**Stated goal**
Copy out the material, starting at the line that has "This screenshot has height=536, width=726." and stopping after the line that has "(x=151, y=855)", with the requests kept as they are. Shift each coordinate in the answers by subtracting 14.

[Item coordinate data]

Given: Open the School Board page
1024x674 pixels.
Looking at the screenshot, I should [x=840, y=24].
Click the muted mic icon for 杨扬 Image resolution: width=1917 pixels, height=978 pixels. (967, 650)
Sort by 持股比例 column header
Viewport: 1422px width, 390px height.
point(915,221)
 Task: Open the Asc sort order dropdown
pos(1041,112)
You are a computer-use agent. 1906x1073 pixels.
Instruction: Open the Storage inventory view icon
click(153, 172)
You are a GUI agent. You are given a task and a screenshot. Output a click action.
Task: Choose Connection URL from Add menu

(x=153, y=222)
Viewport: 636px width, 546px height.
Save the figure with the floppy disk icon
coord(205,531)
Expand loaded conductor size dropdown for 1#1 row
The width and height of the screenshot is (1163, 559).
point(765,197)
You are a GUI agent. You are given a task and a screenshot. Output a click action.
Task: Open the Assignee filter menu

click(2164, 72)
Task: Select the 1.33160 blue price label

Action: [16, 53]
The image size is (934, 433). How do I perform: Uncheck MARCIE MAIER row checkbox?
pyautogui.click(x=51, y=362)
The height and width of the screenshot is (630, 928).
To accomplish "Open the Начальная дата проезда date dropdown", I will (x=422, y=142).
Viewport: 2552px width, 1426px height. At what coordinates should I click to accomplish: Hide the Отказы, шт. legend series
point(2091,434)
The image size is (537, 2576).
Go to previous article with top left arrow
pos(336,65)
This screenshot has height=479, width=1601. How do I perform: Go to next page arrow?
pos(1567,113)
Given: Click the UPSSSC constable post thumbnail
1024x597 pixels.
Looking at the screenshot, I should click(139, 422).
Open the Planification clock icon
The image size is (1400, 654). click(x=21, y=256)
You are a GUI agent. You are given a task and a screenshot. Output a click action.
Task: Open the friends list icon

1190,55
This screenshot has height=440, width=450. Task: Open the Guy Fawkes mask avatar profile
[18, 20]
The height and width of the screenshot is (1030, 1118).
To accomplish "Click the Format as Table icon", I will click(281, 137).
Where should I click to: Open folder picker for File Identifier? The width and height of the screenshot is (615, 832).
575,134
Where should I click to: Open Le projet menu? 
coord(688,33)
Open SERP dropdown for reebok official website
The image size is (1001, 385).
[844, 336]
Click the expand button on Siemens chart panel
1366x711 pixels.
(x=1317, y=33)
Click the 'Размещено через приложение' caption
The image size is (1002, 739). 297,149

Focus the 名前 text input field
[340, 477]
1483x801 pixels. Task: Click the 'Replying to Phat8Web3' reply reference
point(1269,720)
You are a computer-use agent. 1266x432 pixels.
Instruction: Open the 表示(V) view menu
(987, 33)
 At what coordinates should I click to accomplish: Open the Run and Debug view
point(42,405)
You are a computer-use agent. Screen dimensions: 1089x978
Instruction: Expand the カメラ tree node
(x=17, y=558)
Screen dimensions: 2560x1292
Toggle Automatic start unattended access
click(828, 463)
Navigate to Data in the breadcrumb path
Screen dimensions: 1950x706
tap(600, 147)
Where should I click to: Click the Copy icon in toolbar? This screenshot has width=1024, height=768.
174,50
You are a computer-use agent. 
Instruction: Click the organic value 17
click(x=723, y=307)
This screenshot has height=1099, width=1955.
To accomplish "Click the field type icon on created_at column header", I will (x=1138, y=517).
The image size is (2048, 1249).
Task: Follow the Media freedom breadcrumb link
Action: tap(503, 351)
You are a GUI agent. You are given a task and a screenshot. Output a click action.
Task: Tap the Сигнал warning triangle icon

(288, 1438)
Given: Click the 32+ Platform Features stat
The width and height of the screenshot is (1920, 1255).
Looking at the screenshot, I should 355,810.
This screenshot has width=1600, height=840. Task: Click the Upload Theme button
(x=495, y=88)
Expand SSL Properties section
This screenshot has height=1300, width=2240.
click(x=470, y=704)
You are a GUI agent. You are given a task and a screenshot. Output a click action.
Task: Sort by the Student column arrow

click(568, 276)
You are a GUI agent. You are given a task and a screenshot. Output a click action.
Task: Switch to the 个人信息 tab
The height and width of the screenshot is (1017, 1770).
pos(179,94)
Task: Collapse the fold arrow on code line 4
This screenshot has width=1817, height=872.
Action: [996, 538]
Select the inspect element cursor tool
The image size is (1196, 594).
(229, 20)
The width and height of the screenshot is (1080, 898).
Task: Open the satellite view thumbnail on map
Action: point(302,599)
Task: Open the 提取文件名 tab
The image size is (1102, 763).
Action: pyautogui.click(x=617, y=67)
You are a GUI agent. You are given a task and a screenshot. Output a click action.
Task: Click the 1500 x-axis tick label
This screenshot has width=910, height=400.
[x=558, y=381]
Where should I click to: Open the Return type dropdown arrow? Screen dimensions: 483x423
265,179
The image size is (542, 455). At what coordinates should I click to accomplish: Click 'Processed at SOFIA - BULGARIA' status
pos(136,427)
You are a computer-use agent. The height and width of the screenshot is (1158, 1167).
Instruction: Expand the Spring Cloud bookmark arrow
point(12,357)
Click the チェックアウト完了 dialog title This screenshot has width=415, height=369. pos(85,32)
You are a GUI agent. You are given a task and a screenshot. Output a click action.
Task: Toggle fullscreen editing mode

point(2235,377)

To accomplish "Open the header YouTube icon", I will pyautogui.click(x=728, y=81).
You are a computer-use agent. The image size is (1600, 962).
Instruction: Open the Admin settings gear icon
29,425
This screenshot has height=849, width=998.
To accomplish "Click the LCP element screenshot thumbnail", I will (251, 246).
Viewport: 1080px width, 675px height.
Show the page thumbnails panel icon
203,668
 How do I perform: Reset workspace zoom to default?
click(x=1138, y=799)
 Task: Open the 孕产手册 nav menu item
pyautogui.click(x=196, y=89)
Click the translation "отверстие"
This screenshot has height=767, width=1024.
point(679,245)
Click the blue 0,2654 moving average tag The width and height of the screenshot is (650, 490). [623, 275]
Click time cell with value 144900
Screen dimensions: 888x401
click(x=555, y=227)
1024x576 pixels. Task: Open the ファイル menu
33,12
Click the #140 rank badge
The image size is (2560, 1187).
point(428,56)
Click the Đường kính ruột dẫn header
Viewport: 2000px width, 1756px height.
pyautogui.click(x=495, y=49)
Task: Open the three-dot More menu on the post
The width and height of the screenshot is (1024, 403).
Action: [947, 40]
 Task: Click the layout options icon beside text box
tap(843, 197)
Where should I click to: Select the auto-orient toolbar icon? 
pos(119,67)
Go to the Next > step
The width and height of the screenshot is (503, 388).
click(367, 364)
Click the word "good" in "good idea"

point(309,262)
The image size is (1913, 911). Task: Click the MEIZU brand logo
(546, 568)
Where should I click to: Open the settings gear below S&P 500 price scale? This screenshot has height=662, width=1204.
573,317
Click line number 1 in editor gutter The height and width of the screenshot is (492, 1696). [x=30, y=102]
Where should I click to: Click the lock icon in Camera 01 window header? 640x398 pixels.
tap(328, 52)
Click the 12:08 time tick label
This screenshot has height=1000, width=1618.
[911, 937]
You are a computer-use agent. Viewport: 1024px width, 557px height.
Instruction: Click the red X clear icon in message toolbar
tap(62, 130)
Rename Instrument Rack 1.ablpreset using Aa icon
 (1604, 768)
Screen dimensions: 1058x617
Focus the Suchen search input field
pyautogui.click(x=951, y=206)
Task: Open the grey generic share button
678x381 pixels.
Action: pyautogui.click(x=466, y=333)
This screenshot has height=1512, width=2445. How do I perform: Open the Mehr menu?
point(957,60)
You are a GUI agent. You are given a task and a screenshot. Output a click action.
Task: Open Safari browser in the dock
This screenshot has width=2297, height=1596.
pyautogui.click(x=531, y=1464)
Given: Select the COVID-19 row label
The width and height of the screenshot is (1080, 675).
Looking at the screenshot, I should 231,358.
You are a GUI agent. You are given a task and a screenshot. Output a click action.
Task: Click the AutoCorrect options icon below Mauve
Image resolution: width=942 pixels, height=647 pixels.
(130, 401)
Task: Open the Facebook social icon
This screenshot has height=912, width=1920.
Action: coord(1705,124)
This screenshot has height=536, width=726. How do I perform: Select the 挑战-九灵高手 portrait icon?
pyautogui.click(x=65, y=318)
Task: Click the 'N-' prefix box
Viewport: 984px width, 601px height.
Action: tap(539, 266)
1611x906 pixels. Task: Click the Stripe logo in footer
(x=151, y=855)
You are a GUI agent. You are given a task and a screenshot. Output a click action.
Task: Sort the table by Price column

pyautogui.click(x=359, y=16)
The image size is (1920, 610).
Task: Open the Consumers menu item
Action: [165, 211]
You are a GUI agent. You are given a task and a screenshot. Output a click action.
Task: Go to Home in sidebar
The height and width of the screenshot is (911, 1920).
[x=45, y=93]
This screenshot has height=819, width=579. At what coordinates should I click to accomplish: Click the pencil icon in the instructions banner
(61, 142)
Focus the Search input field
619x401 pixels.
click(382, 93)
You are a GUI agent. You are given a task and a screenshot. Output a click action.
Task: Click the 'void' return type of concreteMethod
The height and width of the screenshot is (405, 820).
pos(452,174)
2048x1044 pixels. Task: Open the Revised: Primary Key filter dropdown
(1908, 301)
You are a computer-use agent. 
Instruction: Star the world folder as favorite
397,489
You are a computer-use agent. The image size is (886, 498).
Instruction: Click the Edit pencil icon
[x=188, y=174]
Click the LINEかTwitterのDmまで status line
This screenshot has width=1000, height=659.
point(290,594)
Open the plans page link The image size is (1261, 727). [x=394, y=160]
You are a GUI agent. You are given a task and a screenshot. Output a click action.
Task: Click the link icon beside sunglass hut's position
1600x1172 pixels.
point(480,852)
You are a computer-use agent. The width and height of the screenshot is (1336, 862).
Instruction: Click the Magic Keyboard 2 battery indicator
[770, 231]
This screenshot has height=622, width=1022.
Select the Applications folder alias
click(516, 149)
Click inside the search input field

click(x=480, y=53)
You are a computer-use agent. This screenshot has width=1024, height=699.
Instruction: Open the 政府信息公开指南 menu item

**Reply to the exercise**
This screenshot has height=536, width=726. How do I perform: Select the 挑战-九灵高手 portrait icon?
pyautogui.click(x=51, y=304)
Task: Click the 'N-' prefix box
Viewport: 984px width, 601px height.
Action: tap(525, 252)
1611x906 pixels. Task: Click the Stripe logo in footer
(x=137, y=841)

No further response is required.